▶ Action item:
Copy the records below, from the line containing "The image size is (649, 339)." through the last line; leave out pictures.

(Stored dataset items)
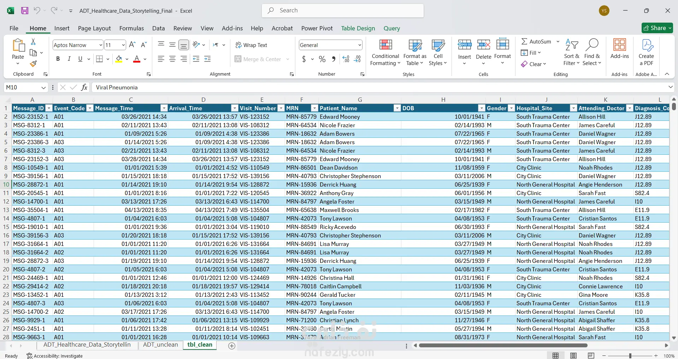Expand the font name Aptos Narrow dropdown
Screen dimensions: 678x359
[100, 45]
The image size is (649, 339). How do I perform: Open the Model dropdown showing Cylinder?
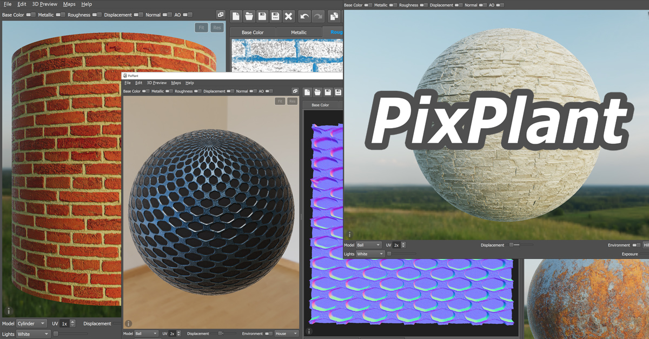tap(31, 323)
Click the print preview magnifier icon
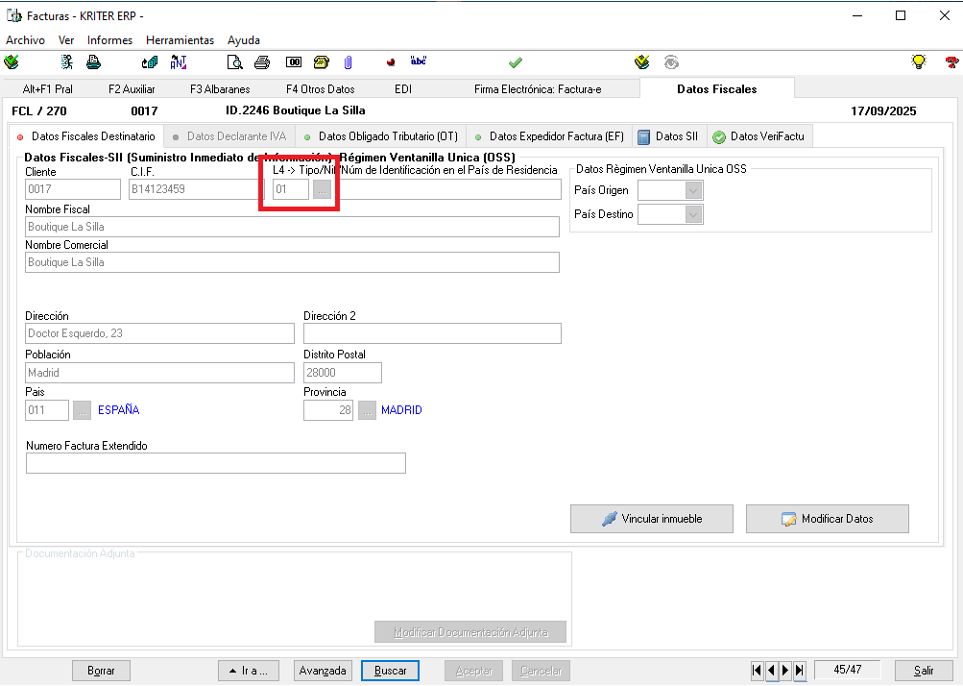This screenshot has height=686, width=963. [234, 62]
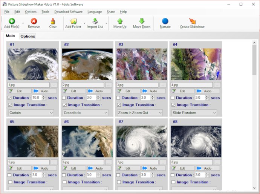The image size is (260, 194).
Task: Click the green Add File(s) icon
Action: [12, 21]
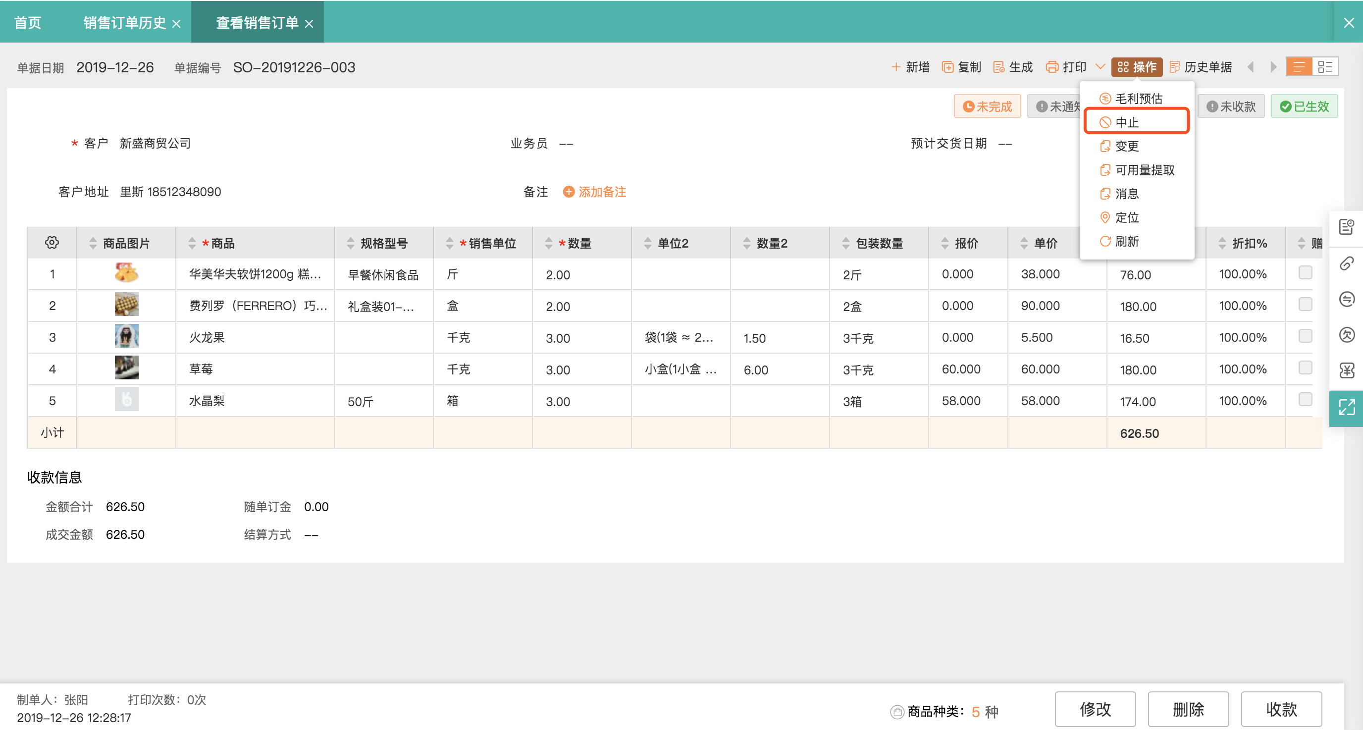Select 可用量提取 available quantity extraction
Image resolution: width=1363 pixels, height=730 pixels.
[x=1140, y=169]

▶ Answer section:
The image size is (649, 339). How do I perform: Open the Model dropdown showing Cylinder?
tap(31, 323)
Click the print preview magnifier icon
This screenshot has height=686, width=963. [234, 62]
The image size is (260, 194).
Task: Click the green Add File(s) icon
Action: [12, 21]
Select 可用量提取 available quantity extraction
Image resolution: width=1363 pixels, height=730 pixels.
[x=1140, y=169]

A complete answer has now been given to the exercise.